Gilbert’s wife Hortense, too, had longed to leave Jamaica and start a better life in England. But when she joins him she is shocked to find London shabby, decrepit, and far from the golden city of her dreams. Even Gilbert is not the man she thought he was…” (blurb from Amazon)
Top 4 Non-Fiction Books:
12 Faithful Women, edited by Melissa Kruger and Kristen Wetherell
Since my word for the year is “faithfulness,” I was interested to read this book exploring the stories of twelve faithful women.
I appreciated the range of women that were featured. There were some, like Corrie Ten Boom and Joni Eareckson Tada, whose stories I was already familiar with; some, like Helen Roseveare and Susannah Spurgeon, that I had heard of but didn’t know much about; and some, lie Wen Wei Chieh and Esther Ahn Kim, whose names were completely unfamiliar.
Each woman’s story is summed up in around fifteen pages, so it provides a brief introduction to their lives. What I particularly appreciated is that each chapter ends with a section entitled “Lessons from the faithful,” which draws out lessons from each woman’s life and provides Bible passages to read and questions to reflect on to help the reader apply the lessons to their own life.
I also appreciated that the book is honest about the flaws and failings of the women that are featured, as well as telling of their faithfulness. It’s a reassuring reminder that faithfulness does not equal perfection!
Gentle And Lowly by Dane C. Ortlund
“Christians know what Jesus Christ has done–but who is he? What is his deepest heart for his people, weary and faltering on their journey toward heaven? Jesus said he is “gentle and lowly in heart.” This book reflects on these words, opening up a neglected yet central truth about who he is for sinners and sufferers today.” (blurb from Amazon)
I have probably read more recommendations for this book than for any other I can think of. It is a comforting read, full of truth and encouragement.
Another book which ties in perfectly with my word for the year! It contains a series of reflections on different women of the Bible and how their stories display God’s faithfulness. Each reflection is contributed by a different author, and there is also an accompanying album with a song tying in with each reflection.
I really enjoyed the fresh takes on some familiar stories of women in the Bible (as well as a couple of less familiar ones like Jehosheba) and I loved how the music enhanced each of the reflections.
Live No Lies by John Mark Comer
I think this is the first time I’ve included a book in my favourites for the year before I’ve even finished reading it!
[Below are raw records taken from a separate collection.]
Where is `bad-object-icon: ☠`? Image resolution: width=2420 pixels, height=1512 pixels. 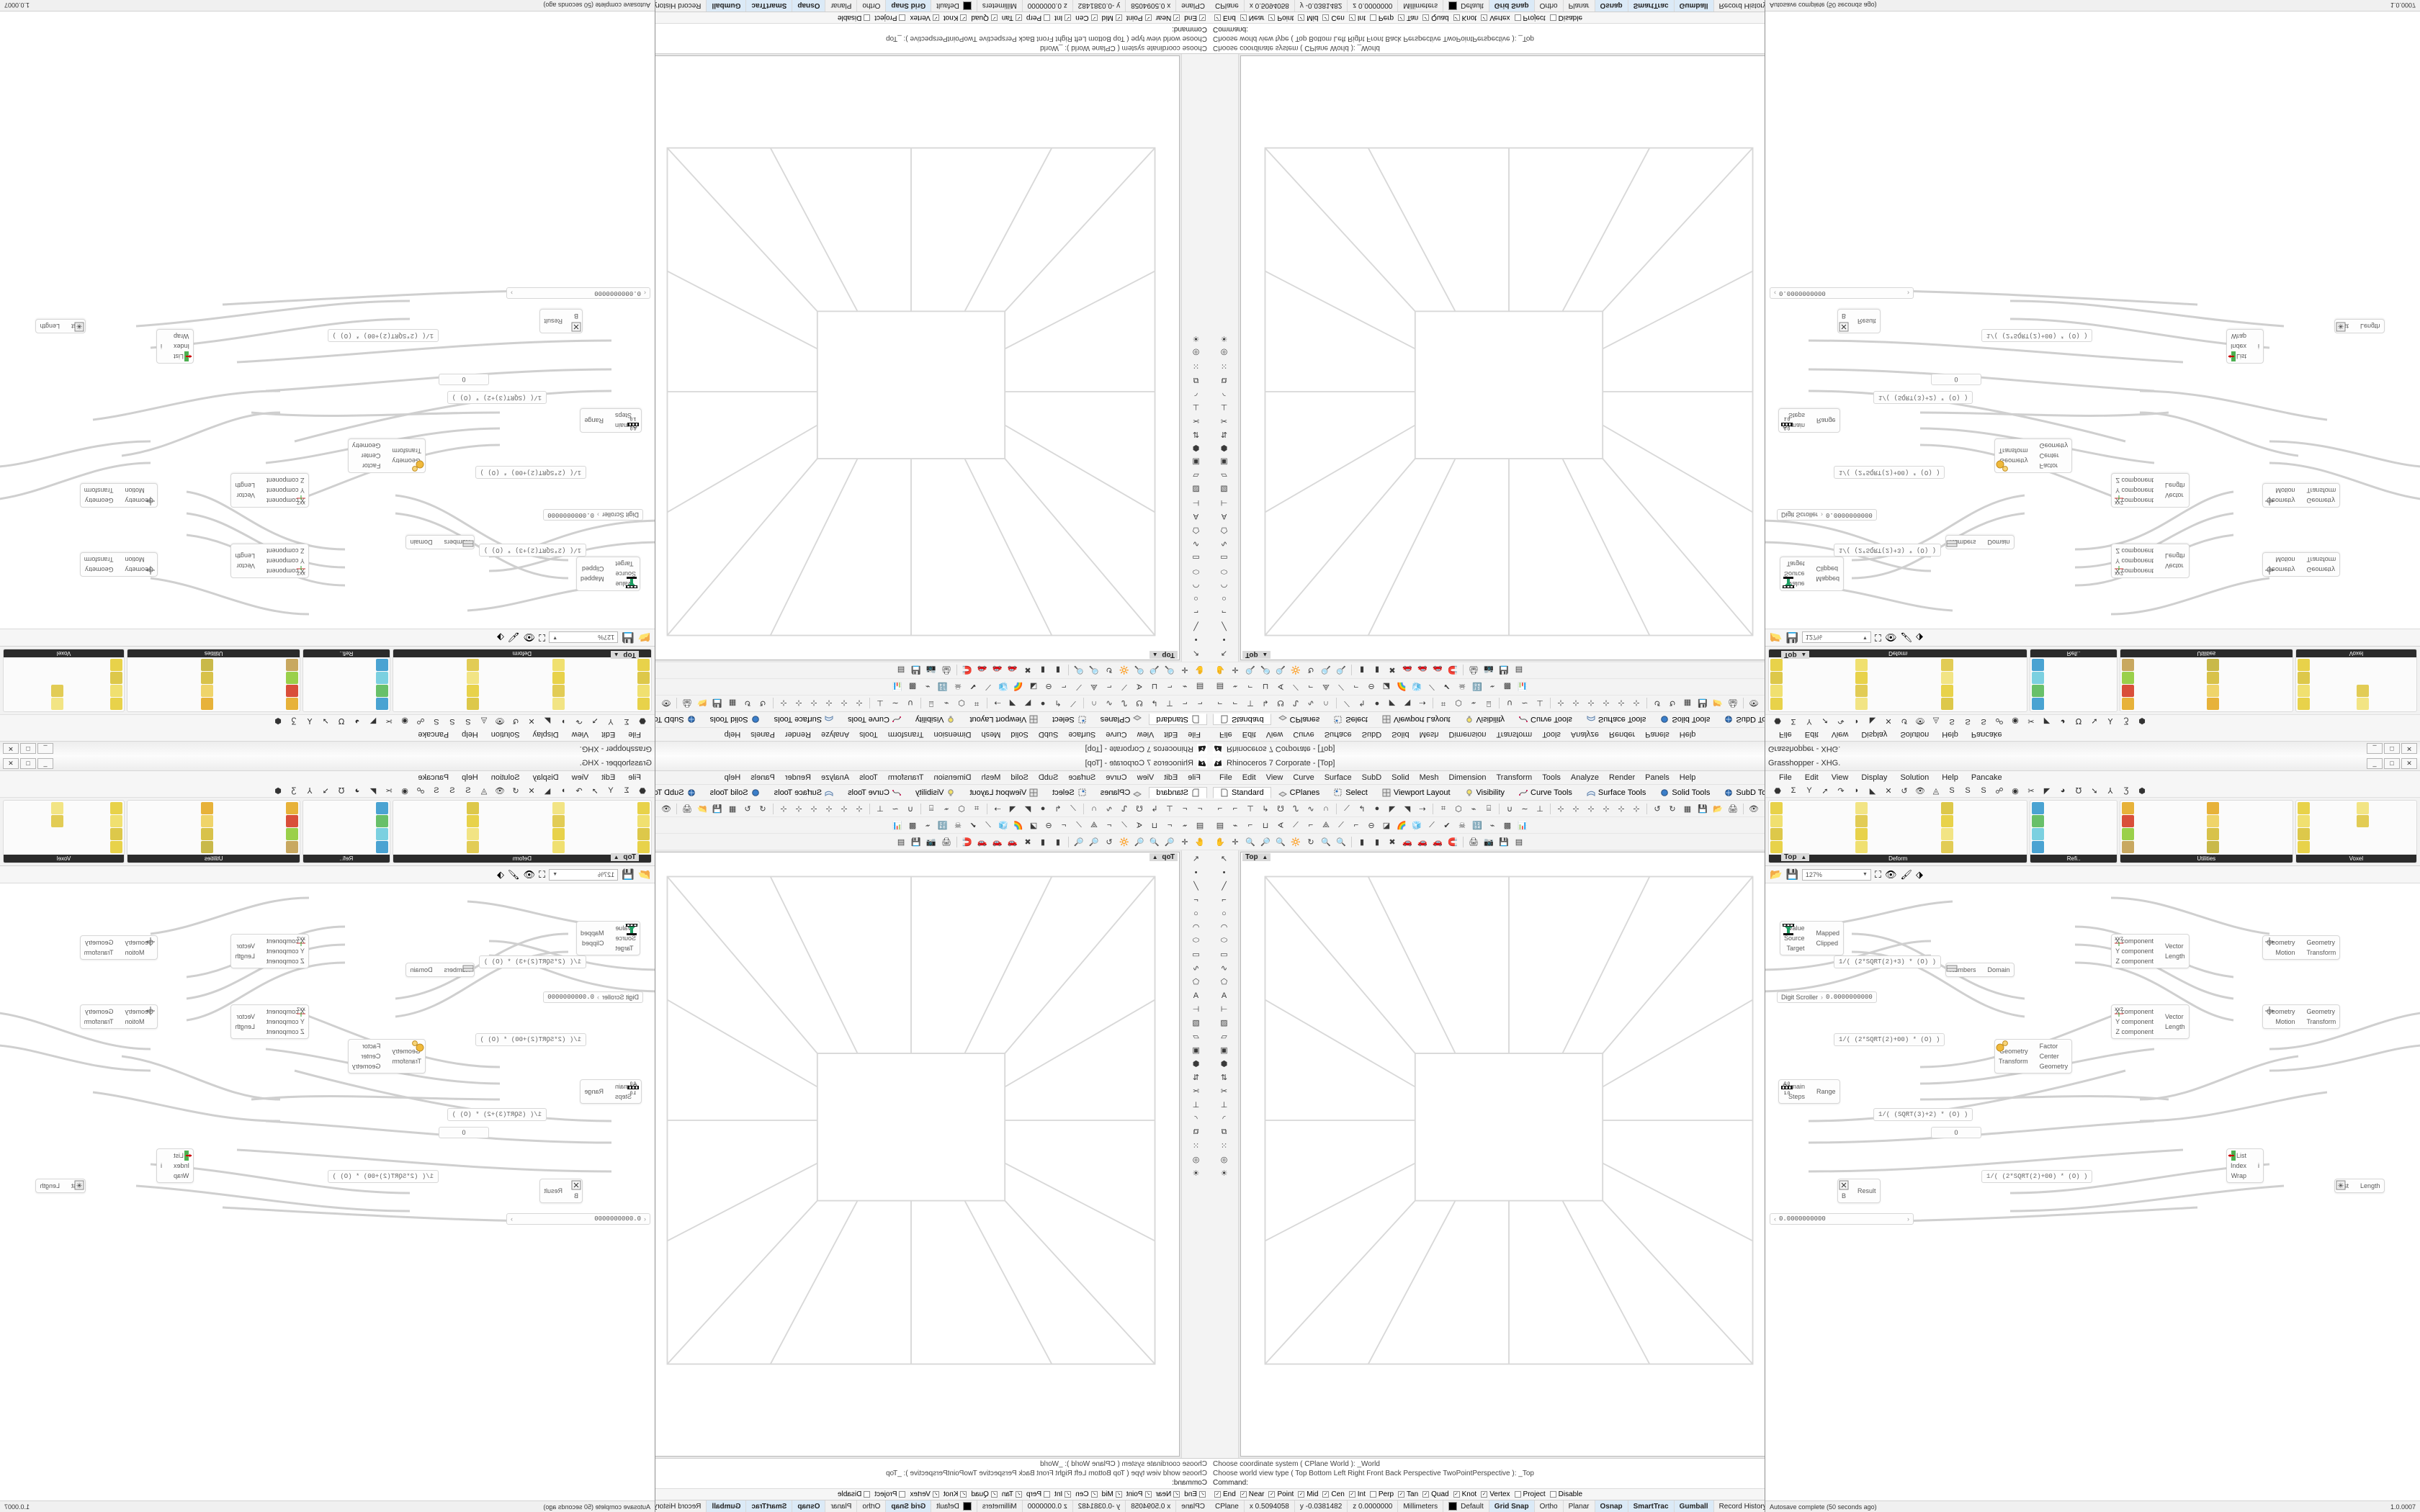
bad-object-icon: ☠ is located at coordinates (958, 686).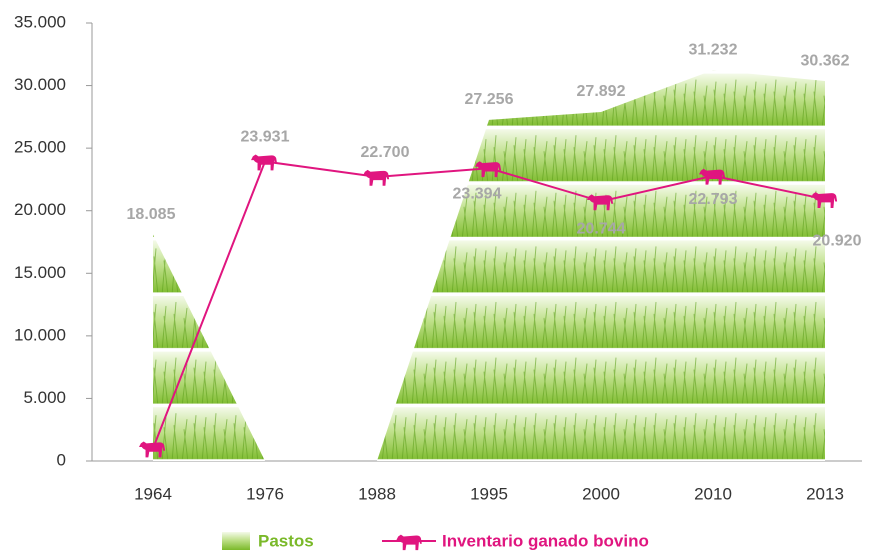  Describe the element at coordinates (838, 240) in the screenshot. I see `value-label: 20.920` at that location.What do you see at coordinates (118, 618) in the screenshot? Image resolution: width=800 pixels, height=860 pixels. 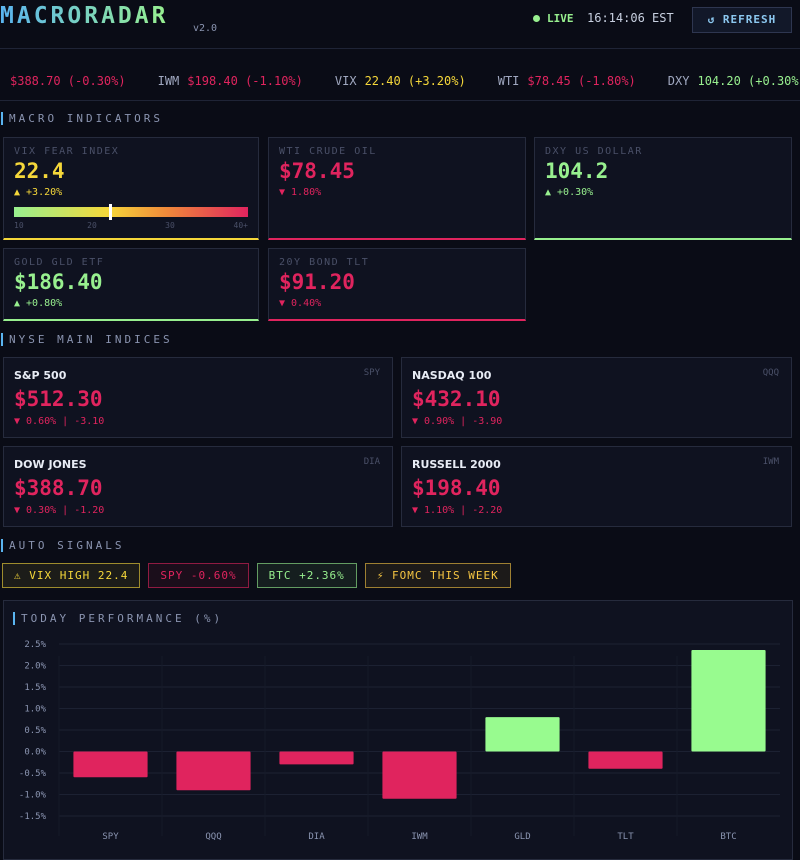 I see `chart-title: TODAY PERFORMANCE (%)` at bounding box center [118, 618].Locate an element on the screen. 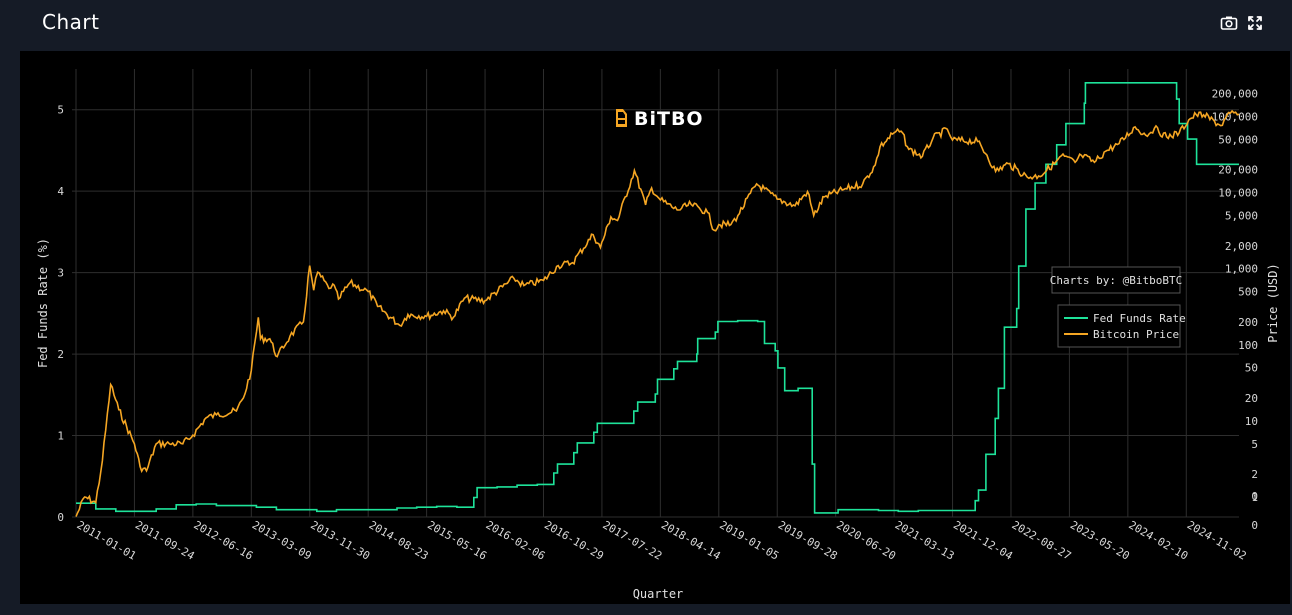 The image size is (1292, 615). right-tick-label: 5,000 is located at coordinates (1242, 216).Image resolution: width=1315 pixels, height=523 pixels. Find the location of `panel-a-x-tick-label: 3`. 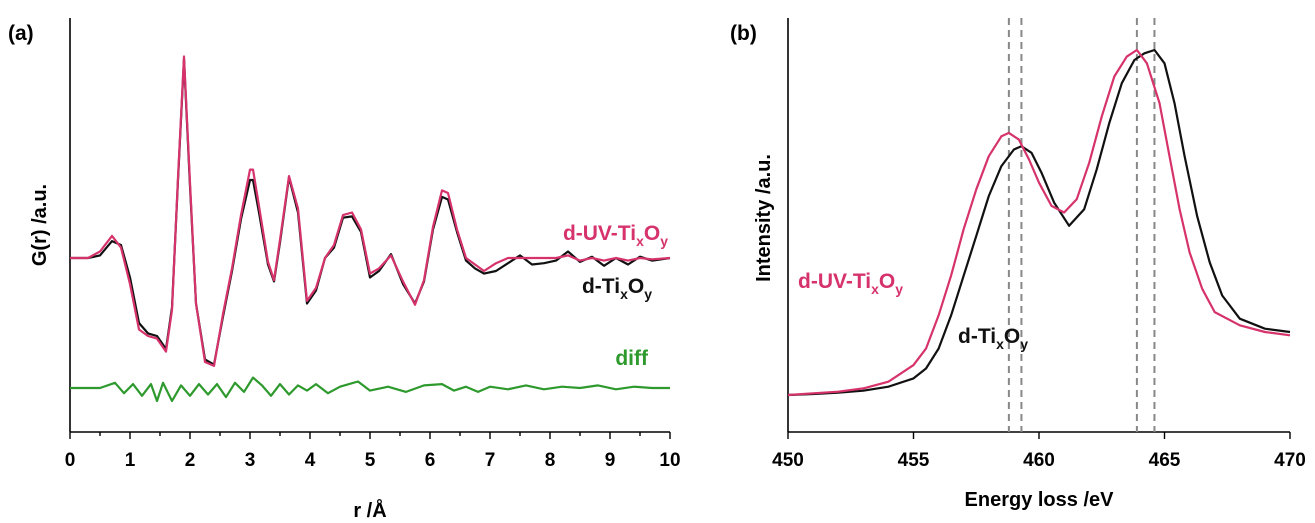

panel-a-x-tick-label: 3 is located at coordinates (250, 460).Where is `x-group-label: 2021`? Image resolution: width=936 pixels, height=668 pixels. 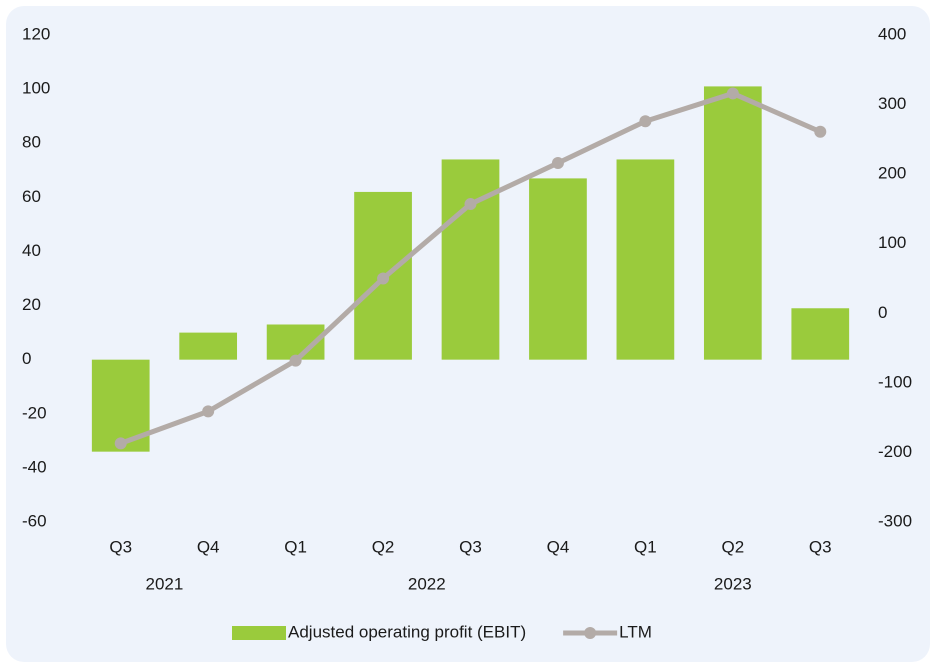
x-group-label: 2021 is located at coordinates (165, 584). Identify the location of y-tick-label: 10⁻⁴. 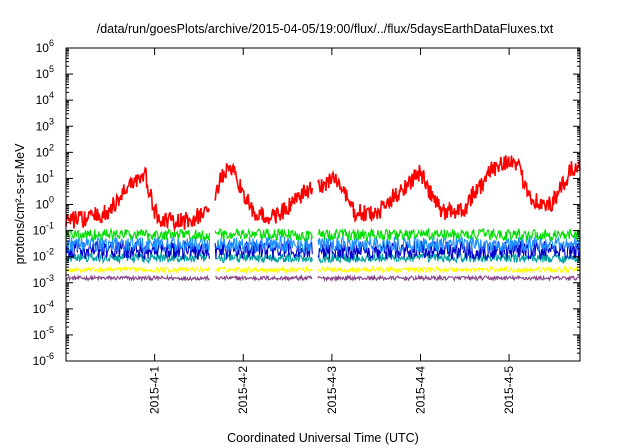
(44, 308). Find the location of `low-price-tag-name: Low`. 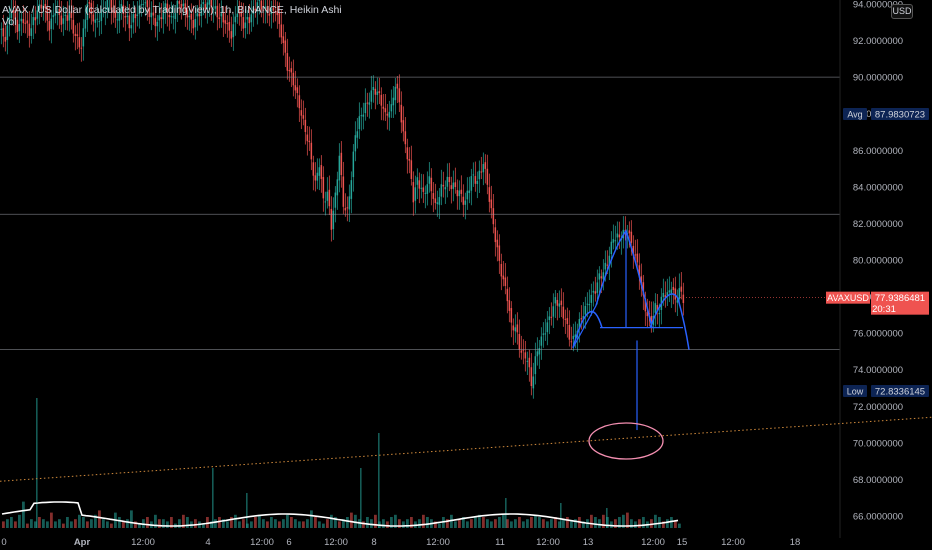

However having read around half the book (and planning to finish before the new year), and also having loved John Mark Comer’s previous book “The Ruthless Elimination of Hurry,” I’m confident that it should make the list.
“As Christians, we’re all at war with three fierce adversaries of the soul that feed us deceptive ideas to harm our spiritual well-being: the world, the flesh and the devil. Live No Lies parses out the tactics, strengths and weaknesses of these enemies, giving you a clear battle plan and spiritual practices to outwit and overcome these evils.
Skilfully weaving together uplifting wisdom and reassuring, practical guidance, this is a book for anyone looking for everyday disciplines to help them care for their soul. Live No Lies will equip you with all you need to make practices for resisting evil an active part of your spiritual formation, and leave you motivated to find happiness and peace in Jesus.” (blurb from Amazon)
I hope you find something here that you will be able to enjoy in 2022, and I’d love to hear your recommendations too! Please share your favourites from this year in the comments!
I’d also like to wish you a very joyful, peaceful Christmas, and however you celebrate this year, I pray you know God with you.